Une nuit, pendant son sommeil, il entendit une musique ravissante et lointaine. C’étaient des sons mélodieux, de longs soupirs de cordes vibrantes d’une douceur éolienne et suave. Une lueur fugace raya la voûte de la forêt, la caverne s’éclaira doucement, et un jeune homme, dont le corps avait la blancheur de la neige rosie par le soleil levant, se pencha sur la couche de Patrice avec la tendresse d’un frère : — « Qui cela peut-il être ? pensa l’abandonné. — On m’appelle l’Ange-Victoire, dit le visiteur nocturne. Je suis ton ami et je porte la consolation avec moi. » — Patrice s’aperçut alors que l’ange portait une harpe dans sa main. Après avoir enveloppé le pauvre pâtre d’un chaud regard, l’ange disparut dans la noire chênaie, laissant derrière lui un frémissement de feuilles et quelques sons d’une pureté céleste comme une traînée mélodieuse dans les airs.

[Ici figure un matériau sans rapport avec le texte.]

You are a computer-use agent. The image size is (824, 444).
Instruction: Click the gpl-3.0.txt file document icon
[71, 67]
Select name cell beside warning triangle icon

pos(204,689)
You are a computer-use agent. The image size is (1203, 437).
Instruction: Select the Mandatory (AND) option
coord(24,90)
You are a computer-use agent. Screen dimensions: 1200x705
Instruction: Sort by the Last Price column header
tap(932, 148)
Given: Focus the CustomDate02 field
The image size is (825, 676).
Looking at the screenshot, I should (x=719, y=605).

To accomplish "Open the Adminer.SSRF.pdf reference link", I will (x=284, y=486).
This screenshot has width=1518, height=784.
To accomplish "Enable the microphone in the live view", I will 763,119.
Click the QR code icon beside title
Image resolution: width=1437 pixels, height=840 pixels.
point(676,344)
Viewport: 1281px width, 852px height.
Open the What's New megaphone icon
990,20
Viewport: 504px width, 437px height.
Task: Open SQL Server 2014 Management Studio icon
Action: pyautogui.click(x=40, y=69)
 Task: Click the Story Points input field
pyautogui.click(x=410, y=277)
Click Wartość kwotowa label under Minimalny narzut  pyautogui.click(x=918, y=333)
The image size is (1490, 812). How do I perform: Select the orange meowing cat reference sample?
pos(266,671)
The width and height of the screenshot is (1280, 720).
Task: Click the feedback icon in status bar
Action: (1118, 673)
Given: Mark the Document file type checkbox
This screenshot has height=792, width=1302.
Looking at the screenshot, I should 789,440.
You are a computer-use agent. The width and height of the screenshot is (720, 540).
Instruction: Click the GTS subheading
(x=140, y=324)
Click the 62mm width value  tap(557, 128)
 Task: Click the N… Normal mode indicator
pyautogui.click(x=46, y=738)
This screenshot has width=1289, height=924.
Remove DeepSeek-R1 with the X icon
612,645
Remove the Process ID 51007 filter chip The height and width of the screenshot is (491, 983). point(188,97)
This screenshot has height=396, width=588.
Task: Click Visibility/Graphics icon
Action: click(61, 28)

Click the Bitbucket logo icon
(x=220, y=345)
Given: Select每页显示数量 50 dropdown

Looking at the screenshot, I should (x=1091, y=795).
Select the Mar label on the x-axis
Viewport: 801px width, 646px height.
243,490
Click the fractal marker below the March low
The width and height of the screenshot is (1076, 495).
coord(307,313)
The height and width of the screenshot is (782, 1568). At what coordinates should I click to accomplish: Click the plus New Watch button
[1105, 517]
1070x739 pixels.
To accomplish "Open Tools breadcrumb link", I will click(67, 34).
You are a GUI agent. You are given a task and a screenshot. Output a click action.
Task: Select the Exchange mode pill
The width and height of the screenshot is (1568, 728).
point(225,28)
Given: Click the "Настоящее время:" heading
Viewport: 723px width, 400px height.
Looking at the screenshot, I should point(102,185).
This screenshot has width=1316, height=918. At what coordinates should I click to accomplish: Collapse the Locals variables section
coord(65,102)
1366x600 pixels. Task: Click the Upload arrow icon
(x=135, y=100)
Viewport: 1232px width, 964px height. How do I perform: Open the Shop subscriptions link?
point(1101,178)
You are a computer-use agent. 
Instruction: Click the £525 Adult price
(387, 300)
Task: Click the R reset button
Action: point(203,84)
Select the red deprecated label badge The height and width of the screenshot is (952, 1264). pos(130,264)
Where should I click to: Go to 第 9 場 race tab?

Patrice se demanda en vain ce que voulait dire ce songe ; mais, depuis ce jour, il cessa de se sentir seul. Un miracle moral s’accomplit en lui : au milieu de sa solitude, il trouva la joie : — « En faisant paître mon troupeau sur la montagne, je priais longtemps avant le jour. Que la neige couvrît la terre, que la pluie tombât, que la gelée glaçât mes membres, je ne ressentais aucun mal, aucune torpeur. L’esprit m’échauffait. J’entendais des esprits chanter au dedans de moi[1]. » Souvent la mystérieuse apparition revint hanter son sommeil. Elle lui donnait des conseils soit par des voix, soit par des images symboliques. Un jour, la voix lui dit : — « Jusqu’à présent, tu n’as pleuré que sur toi-même ; quand tu pleureras sur les autres, tu verras le soleil de la vie éternelle. » — A quelque temps de là, il vit de pauvres bûcherons esclaves auxquels leurs

  1. Bollandus, Confessio S. Patricii (Acta sanctorum, XVII). M. de La Villemarqué rapporte les faits essentiels de la vie de saint Patrice d’après les Bollandistes et Colgan, dans sa Légende celtique.